### Records from a collection
□ □ □

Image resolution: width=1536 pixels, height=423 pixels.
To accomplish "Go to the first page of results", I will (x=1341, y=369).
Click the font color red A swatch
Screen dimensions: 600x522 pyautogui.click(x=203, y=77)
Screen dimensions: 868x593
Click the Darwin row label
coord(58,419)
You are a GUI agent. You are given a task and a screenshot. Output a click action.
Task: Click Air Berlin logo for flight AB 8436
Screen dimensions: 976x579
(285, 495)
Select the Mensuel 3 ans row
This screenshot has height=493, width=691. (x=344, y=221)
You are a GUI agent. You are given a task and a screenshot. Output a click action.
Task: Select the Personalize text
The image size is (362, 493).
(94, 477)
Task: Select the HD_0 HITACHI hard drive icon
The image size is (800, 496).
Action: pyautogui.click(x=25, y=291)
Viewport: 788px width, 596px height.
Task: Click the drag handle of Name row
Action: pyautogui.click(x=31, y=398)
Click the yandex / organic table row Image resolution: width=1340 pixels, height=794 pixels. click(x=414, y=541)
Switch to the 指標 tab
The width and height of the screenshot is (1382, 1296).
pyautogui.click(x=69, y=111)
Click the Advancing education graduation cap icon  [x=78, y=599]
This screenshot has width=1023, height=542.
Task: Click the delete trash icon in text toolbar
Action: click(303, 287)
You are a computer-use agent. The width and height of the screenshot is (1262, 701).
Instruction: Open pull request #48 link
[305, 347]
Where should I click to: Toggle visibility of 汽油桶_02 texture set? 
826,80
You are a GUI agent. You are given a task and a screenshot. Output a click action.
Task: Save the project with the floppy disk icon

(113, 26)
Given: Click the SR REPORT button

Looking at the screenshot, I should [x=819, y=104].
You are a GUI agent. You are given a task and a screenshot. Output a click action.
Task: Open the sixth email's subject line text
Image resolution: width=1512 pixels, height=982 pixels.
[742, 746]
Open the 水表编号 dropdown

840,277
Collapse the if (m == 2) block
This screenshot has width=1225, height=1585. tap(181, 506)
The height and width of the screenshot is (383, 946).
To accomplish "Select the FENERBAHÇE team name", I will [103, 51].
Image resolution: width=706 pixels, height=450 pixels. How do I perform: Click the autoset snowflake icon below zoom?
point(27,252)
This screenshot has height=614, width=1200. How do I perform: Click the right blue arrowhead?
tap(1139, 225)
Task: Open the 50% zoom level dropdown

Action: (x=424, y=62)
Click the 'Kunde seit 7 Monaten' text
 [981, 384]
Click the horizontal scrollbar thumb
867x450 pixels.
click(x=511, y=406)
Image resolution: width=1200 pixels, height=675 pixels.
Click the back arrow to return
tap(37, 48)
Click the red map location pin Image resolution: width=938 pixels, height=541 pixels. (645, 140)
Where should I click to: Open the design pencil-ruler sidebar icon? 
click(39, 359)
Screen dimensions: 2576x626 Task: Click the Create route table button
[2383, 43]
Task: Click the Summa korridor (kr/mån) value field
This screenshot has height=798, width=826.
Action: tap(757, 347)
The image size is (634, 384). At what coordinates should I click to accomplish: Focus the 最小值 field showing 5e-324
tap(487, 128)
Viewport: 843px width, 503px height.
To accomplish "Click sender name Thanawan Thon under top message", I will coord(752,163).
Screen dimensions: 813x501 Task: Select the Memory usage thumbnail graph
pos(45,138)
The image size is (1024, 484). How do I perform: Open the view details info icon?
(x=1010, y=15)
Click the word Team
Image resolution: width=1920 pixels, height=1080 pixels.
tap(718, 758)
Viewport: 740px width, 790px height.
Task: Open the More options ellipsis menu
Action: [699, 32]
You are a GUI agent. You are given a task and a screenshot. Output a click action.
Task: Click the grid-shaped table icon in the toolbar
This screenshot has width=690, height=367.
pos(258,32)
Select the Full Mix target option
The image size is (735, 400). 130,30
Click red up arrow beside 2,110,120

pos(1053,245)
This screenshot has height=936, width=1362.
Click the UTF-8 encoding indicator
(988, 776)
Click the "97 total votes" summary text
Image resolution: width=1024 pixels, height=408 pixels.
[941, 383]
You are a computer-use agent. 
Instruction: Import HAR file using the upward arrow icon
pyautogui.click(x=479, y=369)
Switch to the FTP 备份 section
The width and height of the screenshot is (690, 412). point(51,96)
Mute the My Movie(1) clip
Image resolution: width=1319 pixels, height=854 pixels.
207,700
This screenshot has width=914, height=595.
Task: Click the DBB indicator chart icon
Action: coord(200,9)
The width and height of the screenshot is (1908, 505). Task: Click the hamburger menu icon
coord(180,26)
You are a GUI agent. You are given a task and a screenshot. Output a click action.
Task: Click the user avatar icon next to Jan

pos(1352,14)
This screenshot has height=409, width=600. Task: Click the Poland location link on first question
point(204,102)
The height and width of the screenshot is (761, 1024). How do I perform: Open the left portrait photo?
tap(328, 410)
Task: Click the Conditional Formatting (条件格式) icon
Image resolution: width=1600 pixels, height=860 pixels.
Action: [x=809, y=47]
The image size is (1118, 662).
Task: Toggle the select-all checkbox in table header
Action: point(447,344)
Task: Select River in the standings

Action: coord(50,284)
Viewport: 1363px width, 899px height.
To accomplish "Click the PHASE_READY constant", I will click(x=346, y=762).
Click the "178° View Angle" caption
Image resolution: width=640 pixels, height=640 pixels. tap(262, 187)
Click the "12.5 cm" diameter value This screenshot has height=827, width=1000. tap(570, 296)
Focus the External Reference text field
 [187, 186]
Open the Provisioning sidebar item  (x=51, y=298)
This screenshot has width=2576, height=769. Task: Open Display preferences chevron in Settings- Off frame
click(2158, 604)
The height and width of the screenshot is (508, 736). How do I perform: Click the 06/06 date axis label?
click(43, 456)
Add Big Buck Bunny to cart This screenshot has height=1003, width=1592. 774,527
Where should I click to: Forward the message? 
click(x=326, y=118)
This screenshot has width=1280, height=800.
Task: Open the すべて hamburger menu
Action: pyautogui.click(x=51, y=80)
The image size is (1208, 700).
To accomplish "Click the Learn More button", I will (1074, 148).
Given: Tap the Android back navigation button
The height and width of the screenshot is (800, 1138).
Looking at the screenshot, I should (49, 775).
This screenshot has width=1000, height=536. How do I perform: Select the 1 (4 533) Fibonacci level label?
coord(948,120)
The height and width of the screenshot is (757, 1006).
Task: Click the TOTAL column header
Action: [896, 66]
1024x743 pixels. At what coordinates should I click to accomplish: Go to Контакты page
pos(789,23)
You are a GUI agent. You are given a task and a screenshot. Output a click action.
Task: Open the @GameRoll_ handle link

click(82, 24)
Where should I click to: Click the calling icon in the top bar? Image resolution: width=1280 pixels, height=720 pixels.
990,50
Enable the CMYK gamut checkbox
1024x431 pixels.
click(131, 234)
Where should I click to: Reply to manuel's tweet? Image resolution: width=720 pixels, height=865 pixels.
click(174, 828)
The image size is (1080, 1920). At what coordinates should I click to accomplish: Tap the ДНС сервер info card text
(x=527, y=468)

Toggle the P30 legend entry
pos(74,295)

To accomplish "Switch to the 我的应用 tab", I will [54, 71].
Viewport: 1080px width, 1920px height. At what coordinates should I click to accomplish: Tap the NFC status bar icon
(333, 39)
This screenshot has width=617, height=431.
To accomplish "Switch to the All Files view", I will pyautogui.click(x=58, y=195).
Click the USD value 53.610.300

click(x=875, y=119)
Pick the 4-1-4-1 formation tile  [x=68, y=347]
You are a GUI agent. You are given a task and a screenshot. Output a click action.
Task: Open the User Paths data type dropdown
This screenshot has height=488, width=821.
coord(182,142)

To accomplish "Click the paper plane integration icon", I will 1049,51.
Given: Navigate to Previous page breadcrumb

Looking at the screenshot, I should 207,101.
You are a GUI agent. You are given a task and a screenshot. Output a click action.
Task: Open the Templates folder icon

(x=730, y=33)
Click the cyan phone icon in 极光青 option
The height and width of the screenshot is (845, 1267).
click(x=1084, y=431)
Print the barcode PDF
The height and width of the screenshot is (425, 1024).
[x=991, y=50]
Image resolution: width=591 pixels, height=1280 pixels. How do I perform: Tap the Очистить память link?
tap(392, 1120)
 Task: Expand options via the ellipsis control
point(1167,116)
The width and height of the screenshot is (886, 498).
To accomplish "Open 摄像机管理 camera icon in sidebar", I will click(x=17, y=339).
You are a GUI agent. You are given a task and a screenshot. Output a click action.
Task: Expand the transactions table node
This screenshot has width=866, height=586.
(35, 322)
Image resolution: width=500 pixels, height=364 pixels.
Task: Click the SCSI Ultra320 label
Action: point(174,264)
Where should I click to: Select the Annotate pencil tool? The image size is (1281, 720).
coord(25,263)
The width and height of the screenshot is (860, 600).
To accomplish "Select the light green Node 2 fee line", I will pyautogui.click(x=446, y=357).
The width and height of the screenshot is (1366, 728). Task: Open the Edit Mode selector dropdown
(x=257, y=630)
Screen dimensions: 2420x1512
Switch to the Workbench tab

□ □ □

### Task description
Begin at the line that has "Open the Provisioning" in the entries above; stop after the line that has "Add Big Buck". Transcribe exactly those lines and no others.

### Output for this exercise
Open the Provisioning sidebar item  (x=51, y=298)
This screenshot has width=2576, height=769. Task: Open Display preferences chevron in Settings- Off frame
click(2158, 604)
The height and width of the screenshot is (508, 736). How do I perform: Click the 06/06 date axis label?
click(43, 456)
Add Big Buck Bunny to cart This screenshot has height=1003, width=1592. 774,527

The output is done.